Objetivo da tarefa:
Responda com base no texto sobre o vinho de Málaga:
(a) Qual é o título do soneto citado?
(b) Que mar o poeta decide retomar?
(c) Segundo os manuais, o que o mosto concentrado e desidratado dá ao vinho?

Esse turismo culto e sensorial recusa-se a
mudar de clima, quando o poeta, afanoso, decide retomar o cálido azul do Mar
Mediterrâneo, até bordejar o sul da Espanha e aportar às costas da sempre
reverenciada Andaluzia, decantada em versos transparentes:
Guadalquivir de
aromas, dentre o liso
das
paredes polidas do gargalo,
foges
do bojo que te ensombra, ó vinho
do
horizonte da música e de Málaga.
No
"Soneto do Vinho de Málaga", este cristalino quarteto, com que se
inicia, introduz no cenário, encadeadas, sugestões aromáticas, visuais e
sonoras, a que se juntam as gustativas, para que o poeta configure o dulçor
"e a clave de sépia líquida", em que o vinho dormita, num horizonte
festivo da Andaluzia.
Com
ele, pretende homenagear um dos mais requintados vinhos de sobremesa da Costa
do Sol, produzido a partir de um mosto concentrado e desidratado que, segundo
os manuais, lhe confere densidade carmelizada, doçura intensa e cor escura.

Dados brutos:
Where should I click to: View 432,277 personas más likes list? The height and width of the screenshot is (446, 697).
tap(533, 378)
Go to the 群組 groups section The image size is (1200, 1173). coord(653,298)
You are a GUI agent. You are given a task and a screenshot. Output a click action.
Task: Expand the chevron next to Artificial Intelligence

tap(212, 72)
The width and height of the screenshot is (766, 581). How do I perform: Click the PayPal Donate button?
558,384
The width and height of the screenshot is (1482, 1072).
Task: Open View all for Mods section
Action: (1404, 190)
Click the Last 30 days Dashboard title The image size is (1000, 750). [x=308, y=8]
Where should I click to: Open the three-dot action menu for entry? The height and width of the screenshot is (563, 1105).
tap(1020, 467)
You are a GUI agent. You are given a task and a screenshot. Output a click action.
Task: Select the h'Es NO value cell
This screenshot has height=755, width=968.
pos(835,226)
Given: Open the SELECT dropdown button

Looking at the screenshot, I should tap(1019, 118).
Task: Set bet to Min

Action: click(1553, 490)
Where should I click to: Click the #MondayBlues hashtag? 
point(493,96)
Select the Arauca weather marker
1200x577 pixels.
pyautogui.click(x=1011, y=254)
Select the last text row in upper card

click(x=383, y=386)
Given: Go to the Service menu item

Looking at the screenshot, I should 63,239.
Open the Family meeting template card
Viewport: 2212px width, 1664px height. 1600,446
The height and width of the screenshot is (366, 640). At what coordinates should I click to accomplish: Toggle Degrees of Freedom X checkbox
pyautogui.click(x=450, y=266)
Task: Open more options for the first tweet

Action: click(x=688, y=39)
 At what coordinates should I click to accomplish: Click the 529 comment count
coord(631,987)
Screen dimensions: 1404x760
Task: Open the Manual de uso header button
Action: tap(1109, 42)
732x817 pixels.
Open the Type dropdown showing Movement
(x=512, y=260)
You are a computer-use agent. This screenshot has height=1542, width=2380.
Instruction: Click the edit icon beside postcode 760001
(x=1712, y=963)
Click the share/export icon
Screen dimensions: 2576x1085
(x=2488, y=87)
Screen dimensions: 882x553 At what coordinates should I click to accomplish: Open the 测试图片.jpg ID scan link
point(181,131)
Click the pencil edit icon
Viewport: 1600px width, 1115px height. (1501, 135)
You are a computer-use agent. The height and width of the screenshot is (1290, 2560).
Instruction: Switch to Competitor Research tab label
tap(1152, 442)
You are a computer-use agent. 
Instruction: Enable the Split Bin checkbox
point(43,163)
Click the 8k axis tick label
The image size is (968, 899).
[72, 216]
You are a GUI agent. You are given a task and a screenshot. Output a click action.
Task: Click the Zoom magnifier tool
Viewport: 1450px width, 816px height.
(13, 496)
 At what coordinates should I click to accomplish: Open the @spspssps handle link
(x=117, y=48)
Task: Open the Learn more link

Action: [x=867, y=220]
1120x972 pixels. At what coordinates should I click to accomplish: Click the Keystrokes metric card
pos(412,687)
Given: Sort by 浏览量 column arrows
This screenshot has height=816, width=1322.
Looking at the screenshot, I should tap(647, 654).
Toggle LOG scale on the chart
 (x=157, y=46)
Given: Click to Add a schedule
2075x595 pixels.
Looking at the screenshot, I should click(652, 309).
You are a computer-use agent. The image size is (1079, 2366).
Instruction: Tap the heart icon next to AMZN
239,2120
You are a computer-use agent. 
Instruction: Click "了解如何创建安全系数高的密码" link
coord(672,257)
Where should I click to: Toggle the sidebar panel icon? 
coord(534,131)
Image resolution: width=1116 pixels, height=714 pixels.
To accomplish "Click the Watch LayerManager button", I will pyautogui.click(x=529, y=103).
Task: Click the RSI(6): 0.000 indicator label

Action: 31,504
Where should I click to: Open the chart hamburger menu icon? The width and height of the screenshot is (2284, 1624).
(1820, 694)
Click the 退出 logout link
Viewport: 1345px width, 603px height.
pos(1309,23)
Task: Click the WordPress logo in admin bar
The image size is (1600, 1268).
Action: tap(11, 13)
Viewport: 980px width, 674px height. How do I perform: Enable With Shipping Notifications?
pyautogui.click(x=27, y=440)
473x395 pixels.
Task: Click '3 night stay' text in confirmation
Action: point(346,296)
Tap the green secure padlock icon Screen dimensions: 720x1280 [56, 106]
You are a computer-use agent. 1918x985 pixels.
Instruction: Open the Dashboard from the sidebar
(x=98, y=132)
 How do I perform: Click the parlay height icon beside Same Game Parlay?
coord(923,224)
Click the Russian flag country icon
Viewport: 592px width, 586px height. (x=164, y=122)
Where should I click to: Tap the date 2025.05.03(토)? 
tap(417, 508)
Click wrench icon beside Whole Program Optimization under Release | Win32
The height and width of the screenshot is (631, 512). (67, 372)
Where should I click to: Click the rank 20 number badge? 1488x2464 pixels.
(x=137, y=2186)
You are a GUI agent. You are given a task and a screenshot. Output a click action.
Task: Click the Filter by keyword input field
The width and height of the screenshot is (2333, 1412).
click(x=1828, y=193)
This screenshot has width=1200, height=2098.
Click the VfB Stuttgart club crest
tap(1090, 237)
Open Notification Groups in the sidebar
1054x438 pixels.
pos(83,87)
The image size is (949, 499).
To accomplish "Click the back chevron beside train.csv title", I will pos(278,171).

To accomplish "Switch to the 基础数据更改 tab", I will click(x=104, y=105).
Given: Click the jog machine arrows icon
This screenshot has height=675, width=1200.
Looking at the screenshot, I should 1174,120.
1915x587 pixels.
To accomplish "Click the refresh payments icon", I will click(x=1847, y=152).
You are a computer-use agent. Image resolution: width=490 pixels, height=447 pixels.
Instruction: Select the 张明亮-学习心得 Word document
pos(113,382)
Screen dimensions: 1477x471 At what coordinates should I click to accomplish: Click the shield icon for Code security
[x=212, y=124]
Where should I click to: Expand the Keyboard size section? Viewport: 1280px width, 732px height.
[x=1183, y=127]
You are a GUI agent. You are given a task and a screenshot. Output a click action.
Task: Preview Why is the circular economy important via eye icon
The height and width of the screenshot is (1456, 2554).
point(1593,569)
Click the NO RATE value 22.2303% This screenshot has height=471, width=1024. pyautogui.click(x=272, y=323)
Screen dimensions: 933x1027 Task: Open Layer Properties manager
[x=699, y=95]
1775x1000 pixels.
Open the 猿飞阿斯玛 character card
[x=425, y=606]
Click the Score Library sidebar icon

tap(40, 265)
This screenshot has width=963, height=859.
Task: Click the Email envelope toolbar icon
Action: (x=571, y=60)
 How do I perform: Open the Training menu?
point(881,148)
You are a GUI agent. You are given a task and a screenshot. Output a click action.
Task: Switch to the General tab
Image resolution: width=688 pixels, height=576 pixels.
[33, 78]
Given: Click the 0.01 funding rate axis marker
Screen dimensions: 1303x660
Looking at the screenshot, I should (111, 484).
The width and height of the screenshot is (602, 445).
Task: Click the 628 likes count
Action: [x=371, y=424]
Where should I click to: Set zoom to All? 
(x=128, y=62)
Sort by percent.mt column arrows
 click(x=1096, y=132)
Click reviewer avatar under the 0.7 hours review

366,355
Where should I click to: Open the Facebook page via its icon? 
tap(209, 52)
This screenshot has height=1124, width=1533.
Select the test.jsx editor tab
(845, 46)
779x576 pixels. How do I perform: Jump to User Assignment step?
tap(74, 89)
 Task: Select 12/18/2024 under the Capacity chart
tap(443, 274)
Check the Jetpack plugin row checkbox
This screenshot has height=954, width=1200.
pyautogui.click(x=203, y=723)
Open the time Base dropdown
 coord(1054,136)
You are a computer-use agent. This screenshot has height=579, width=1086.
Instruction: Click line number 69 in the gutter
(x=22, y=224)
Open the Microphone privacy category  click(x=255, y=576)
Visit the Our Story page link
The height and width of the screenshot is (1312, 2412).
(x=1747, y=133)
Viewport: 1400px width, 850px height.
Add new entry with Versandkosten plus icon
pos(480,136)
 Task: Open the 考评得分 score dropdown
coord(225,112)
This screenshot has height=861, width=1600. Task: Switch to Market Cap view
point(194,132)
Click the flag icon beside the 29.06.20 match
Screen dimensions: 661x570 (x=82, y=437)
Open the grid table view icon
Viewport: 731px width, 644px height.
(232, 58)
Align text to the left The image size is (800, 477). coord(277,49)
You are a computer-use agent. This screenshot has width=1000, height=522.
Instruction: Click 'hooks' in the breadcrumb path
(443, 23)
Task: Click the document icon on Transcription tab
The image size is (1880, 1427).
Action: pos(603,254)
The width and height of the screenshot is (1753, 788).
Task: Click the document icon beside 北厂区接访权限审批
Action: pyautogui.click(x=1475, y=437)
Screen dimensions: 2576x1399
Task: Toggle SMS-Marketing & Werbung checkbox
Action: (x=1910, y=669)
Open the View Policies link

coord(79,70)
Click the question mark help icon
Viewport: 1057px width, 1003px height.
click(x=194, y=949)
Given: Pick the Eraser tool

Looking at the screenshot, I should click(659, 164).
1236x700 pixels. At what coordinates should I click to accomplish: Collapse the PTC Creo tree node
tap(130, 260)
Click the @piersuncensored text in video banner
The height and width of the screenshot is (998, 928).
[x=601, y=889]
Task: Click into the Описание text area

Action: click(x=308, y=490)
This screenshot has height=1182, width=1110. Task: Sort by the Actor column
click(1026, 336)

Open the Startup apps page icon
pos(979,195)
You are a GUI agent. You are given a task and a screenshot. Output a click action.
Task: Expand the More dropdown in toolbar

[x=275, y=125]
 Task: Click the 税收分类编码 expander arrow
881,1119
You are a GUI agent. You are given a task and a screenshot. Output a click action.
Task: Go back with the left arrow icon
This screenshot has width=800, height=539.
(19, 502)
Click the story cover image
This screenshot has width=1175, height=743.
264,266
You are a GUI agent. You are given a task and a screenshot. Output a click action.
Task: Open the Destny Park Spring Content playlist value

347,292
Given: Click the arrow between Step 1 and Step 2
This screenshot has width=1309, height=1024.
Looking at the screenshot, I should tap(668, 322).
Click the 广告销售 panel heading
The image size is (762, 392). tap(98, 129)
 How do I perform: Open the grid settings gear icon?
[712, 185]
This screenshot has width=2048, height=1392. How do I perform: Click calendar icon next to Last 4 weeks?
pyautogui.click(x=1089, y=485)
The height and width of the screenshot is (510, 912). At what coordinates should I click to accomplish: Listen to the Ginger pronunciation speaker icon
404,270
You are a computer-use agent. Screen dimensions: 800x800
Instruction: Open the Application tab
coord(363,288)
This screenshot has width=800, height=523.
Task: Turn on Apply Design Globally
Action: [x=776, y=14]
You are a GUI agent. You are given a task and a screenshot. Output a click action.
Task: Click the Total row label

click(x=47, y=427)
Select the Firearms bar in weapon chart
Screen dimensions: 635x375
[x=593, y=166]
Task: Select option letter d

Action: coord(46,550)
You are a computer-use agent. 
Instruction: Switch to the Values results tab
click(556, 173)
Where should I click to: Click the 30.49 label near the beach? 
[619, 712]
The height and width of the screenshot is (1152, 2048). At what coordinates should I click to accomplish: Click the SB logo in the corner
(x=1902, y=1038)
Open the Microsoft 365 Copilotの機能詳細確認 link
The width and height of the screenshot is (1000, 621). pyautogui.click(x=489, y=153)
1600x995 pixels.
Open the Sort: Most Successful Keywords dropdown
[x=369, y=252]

Exercício resolvido:
(a) "Soneto do Vinho de Málaga".
(b) O Mar Mediterrâneo.
(c) Densidade carmelizada, doçura intensa e cor escura.